Plugging these numbers into the formula:
$x = \frac{-8 \pm \sqrt{8^2 - 4(-1)(1)}}{2(-1)}$
$x = \frac{-8 \pm \sqrt{64 + 4}}{-2}$
$x = \frac{-8 \pm \sqrt{68}}{-2}$
Since $\sqrt{68}$ can be simplified to $\sqrt{4 \times 17} = 2\sqrt{17}$ (because 4 is a perfect square),
$x = \frac{-8 \pm 2\sqrt{17}}{-2}$
Now, I divided both parts by -2:
$x = \frac{-8}{-2} \pm \frac{2\sqrt{17}}{-2}$
$x = 4 \mp \sqrt{17}$.
So, the x-intercepts are **$(4 - \sqrt{17}, 0)$** and **$(4 + \sqrt{17}, 0)$**.
(Just to get an idea for drawing, $\sqrt{17}$ is about 4.12, so the points are approximately $(-0.12, 0)$ and $(8.12, 0)$).

3. **Stationary Point (Vertex):** This is the highest point of our "frowning" parabola.

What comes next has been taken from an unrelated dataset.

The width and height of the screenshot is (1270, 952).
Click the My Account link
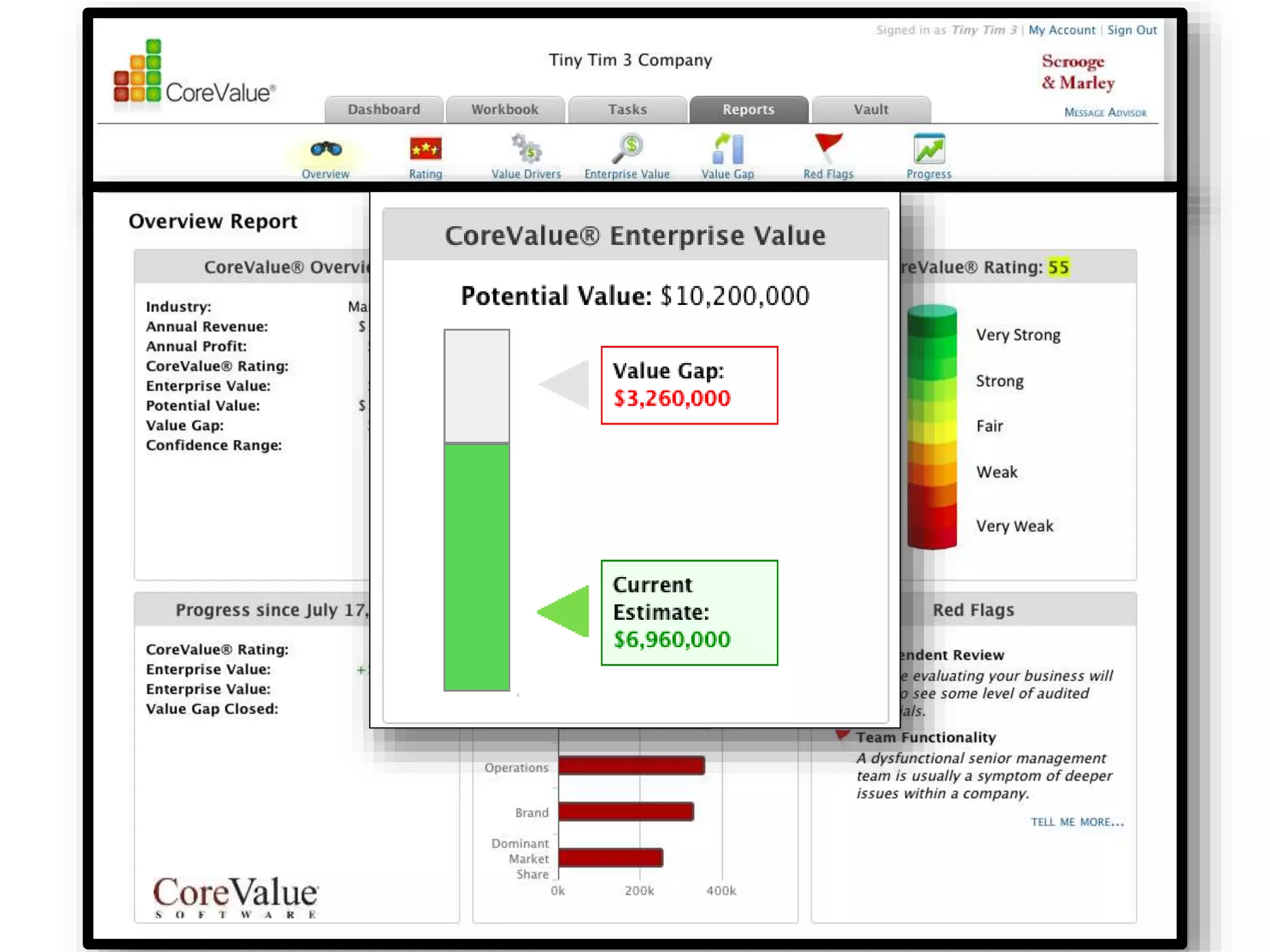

For any quadratic function in the form $ax^2+bx+c$, the x-coordinate of the vertex is always at $x = -b/(2a)$. This is a neat trick that helps us find the very top or very bottom of the parabola!
Here, $a=-1$ and $b=8$.
$x = \frac{-8}{2(-1)} = \frac{-8}{-2} = 4$.
To find the y-coordinate, I put $x=4$ back into the original function:
$p(4) = 1 + 8(4) - (4)^2 = 1 + 32 - 16 = 17$.
So, the stationary point (which is the vertex) is at **(4, 17)**. Because the parabola opens downwards, this point is a maximum.

4. **Inflection Points:** These are points where the curve changes how it bends (like from curving up to curving down, or vice versa). A simple parabola like this one always curves the same way (either always up or always down, but never both). Since our parabola is always curving downwards (like a frown), it doesn't have any inflection points.

Finally, to draw the graph, I would plot the y-intercept (0,1), the two x-intercepts (approximately at -0.12 and 8.12 on the x-axis), and the vertex (4,17). Then I would connect these points with a smooth, downward-opening parabolic curve. The problem asked me to check my work with a graphing utility, and plotting these points and the function on a calculator confirms they are exactly right!